>>>>>
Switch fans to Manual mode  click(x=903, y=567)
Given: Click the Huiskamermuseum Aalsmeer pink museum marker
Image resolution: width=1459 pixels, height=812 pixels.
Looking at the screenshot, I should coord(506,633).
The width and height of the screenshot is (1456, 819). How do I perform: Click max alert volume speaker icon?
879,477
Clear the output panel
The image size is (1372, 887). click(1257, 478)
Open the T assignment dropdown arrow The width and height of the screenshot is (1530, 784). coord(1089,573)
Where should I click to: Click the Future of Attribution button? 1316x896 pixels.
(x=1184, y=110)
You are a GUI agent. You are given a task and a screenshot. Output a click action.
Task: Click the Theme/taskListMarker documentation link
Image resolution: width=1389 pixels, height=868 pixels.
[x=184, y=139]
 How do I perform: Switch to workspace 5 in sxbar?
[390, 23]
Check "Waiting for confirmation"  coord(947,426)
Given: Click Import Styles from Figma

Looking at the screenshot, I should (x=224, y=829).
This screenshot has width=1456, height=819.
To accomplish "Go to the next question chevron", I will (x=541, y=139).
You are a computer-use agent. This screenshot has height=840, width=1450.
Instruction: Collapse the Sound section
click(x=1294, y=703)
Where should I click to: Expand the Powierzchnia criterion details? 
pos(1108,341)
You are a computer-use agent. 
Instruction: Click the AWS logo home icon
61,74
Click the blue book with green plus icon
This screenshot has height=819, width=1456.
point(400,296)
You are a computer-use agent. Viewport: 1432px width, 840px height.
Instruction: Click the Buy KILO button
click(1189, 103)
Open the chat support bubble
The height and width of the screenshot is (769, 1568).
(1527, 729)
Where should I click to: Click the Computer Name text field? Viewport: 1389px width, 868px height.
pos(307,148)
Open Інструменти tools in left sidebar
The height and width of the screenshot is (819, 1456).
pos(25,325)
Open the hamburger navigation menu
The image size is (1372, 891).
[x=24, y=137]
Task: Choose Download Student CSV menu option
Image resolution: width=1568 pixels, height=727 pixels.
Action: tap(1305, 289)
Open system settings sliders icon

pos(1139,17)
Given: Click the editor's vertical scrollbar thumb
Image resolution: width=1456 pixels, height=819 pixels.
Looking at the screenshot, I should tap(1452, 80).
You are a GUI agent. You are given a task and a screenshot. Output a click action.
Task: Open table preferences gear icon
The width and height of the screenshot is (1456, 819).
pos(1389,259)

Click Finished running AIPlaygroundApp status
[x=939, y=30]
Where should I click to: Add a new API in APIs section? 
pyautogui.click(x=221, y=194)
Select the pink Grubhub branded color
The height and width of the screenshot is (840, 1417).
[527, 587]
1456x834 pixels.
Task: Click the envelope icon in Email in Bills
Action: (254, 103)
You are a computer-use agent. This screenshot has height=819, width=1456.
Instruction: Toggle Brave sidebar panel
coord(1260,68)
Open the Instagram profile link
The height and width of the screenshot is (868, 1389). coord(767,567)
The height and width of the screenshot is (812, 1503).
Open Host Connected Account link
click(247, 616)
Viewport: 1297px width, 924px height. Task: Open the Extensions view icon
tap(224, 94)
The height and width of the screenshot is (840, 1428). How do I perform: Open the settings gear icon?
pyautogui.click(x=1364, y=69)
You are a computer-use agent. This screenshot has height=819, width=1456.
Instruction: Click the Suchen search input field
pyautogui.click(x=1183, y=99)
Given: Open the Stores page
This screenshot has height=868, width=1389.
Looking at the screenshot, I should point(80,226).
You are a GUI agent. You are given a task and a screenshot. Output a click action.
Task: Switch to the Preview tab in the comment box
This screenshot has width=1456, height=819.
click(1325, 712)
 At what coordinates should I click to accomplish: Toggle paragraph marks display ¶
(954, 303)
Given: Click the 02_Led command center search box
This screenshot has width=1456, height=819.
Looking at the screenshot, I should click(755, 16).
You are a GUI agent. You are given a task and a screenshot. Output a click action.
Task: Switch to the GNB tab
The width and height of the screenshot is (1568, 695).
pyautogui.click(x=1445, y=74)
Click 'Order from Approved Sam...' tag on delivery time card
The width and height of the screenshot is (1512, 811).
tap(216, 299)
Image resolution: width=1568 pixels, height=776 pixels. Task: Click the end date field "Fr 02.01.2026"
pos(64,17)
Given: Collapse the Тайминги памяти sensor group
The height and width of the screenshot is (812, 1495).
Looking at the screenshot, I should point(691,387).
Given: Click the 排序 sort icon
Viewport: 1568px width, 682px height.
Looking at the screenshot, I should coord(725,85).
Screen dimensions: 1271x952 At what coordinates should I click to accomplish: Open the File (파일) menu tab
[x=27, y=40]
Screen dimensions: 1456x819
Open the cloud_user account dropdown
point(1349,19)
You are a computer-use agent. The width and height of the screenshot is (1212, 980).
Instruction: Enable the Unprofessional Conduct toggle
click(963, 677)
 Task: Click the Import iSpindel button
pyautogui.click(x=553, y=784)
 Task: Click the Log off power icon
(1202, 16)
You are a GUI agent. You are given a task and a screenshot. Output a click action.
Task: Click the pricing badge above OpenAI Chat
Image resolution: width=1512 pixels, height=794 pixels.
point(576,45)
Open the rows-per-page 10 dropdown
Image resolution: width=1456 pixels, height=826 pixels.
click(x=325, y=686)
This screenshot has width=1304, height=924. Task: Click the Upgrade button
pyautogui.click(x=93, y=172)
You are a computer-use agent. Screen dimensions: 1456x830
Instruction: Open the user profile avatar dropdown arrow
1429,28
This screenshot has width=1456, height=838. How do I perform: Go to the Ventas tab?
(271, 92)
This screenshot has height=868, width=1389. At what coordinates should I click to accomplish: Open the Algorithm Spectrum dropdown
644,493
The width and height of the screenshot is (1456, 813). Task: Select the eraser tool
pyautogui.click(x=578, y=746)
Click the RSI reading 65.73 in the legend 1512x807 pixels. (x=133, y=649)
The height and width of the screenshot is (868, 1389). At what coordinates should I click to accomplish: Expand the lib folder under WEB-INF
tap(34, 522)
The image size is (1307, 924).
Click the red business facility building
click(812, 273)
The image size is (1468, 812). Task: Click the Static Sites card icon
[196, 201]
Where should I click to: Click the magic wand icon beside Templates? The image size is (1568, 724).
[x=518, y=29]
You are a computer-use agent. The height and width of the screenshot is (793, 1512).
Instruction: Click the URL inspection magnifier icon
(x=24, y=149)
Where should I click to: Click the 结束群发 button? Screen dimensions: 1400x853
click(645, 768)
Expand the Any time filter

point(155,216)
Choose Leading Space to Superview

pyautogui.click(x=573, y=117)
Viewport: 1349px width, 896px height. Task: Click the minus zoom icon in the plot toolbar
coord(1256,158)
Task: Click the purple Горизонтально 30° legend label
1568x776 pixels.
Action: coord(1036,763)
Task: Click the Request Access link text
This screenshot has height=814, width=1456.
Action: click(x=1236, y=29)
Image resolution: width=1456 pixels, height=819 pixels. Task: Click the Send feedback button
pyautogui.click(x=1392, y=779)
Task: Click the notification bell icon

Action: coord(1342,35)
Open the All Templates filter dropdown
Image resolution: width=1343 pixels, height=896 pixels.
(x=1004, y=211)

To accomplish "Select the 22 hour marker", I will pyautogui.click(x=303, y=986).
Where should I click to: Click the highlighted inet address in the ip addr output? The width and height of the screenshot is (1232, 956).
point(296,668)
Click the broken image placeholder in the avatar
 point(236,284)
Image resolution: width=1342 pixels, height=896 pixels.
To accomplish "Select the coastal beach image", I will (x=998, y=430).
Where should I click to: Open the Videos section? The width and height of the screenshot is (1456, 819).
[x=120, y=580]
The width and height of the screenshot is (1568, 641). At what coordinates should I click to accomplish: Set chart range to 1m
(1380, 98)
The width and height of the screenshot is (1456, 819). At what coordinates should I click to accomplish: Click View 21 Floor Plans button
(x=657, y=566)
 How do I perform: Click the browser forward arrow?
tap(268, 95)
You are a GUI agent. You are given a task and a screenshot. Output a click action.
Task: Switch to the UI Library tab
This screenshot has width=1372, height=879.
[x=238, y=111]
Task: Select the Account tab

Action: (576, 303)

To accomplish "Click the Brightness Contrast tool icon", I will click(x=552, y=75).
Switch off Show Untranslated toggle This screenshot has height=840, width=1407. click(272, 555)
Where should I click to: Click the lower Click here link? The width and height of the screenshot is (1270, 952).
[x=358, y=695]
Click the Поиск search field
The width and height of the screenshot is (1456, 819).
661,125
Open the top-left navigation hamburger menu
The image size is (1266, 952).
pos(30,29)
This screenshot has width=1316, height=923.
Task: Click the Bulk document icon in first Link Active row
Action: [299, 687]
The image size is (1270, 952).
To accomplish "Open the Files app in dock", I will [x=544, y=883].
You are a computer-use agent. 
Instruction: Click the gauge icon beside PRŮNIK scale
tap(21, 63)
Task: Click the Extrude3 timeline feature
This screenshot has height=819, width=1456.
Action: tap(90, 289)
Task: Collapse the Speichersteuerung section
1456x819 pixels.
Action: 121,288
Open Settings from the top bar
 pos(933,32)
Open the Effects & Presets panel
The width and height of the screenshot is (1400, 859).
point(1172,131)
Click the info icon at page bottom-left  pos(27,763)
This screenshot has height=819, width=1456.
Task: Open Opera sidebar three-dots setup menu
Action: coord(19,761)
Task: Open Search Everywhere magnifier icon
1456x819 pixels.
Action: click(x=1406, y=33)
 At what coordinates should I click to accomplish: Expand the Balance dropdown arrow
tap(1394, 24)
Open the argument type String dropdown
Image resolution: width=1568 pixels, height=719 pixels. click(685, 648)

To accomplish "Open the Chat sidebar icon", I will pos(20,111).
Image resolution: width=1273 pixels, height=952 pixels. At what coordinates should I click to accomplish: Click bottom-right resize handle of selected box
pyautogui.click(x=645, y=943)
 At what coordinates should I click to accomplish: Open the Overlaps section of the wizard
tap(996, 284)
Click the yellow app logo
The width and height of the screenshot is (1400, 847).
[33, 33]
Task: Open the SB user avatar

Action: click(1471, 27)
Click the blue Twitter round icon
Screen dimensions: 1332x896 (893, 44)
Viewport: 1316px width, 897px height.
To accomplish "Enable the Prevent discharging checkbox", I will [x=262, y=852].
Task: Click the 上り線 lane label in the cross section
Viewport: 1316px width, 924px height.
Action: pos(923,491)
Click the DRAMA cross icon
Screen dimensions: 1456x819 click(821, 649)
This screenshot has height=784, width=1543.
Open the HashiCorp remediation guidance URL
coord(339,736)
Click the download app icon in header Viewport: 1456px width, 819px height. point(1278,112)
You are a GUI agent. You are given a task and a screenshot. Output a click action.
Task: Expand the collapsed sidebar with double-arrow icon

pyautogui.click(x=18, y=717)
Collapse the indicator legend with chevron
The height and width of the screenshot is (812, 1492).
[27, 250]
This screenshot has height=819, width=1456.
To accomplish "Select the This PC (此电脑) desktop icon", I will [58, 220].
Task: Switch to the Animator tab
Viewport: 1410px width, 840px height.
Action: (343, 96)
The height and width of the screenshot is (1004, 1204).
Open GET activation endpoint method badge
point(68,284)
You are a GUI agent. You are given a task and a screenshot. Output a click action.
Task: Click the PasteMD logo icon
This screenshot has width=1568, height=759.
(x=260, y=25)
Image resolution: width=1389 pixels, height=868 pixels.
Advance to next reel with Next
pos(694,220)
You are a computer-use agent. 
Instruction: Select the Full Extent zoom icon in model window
<<<<<
Take the lines from the one containing "Open GET activation endpoint method badge" to the last line of the material above and write them out exactly.

Open GET activation endpoint method badge
point(68,284)
You are a GUI agent. You are given a task and a screenshot. Output a click action.
Task: Click the PasteMD logo icon
This screenshot has width=1568, height=759.
(x=260, y=25)
Image resolution: width=1389 pixels, height=868 pixels.
Advance to next reel with Next
pos(694,220)
You are a computer-use agent. 
Instruction: Select the Full Extent zoom icon in model window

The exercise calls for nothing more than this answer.